Professor Martin Landray:

“At that stage, we didn’t know anything about the virus, other than it was a new disease and there were no known treatments. We knew that the NHS was going to struggle and there was a serious worry, that it would not have enough ventilators and be completely overwhelmed,”  

“We decided that we needed to design a trial to work out how to keep patients in the hospital off ventilators and, critically, how we could improve their chances of survival.” 

At the time, there was a lot of hype around drugs like hydroxychloroquine for treating the effects of the virus, but there was no evidence that it improved outcomes for patients. 

Professor Martin Landray:

“We needed answers as quickly as possible. Peter and I wrote the trial protocol on the 10th March, and nine days later, we enrolled the first patient. It moved incredibly fast.” 
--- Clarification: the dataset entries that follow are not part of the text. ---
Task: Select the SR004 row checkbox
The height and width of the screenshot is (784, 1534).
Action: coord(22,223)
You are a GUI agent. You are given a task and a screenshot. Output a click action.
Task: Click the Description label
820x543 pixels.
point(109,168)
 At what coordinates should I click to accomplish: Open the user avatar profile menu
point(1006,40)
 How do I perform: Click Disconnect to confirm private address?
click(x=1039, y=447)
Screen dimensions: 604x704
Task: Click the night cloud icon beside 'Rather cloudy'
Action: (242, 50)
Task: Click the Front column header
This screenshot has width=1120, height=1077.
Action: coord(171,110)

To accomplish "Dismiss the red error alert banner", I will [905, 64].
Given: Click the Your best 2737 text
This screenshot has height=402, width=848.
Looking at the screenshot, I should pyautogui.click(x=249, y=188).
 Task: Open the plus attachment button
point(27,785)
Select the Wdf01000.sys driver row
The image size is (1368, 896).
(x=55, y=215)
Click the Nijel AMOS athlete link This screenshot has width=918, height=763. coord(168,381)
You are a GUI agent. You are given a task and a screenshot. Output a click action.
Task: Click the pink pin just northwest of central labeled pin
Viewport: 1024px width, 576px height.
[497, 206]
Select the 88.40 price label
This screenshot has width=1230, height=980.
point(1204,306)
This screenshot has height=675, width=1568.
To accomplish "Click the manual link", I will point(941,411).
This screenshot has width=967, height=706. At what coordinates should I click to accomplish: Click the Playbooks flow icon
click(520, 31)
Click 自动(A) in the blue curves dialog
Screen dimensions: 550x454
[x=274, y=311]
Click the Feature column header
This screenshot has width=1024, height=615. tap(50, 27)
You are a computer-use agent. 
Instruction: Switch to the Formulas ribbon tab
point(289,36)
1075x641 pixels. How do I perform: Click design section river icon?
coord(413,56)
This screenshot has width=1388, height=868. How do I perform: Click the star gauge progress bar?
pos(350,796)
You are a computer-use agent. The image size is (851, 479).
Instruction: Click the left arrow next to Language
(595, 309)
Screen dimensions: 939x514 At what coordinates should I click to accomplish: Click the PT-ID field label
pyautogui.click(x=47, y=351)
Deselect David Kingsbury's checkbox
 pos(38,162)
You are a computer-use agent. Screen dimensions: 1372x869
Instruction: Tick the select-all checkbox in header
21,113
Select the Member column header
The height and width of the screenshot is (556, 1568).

The trial has gone on to recruit more than 12,000 patients from 176 NHS hospitals. Impressively, by early June the first results had come through, showing that the much-touted drug hydroxychloroquine was ineffective in this setting.

Most clinical trials rely on data gathered by the researchers on the ground running the trial in hospitals. But in the heart of the pandemic, clinicians treating COVID patients were under huge pressure, focusing on caring for their patients and covering for sick colleagues. The patients themselves were also in a critical condition, meaning that speed and simplicity were of paramount importance.

The trial team realised that in order to maximise enrolment they had to minimise the data that each clinical team needed to collect about each patient, keeping it as fast and straightforward as possible. Then they would draw the rest of the data they needed from existing NHS databases, including GP and hospital records.

Professor Martin Landray:

“The NHS collects lots of information, but it does it in a variety of different places and formats,” 

For RECOVERY, he and his team had to locate the right datasets and securely access the information from all these different sources. They extracted demographic information, existing conditions and regular medication from GP records, then pulled details of admissions, discharges, treatments and deaths from hospital records, as well as coronavirus test results from government and NHS services.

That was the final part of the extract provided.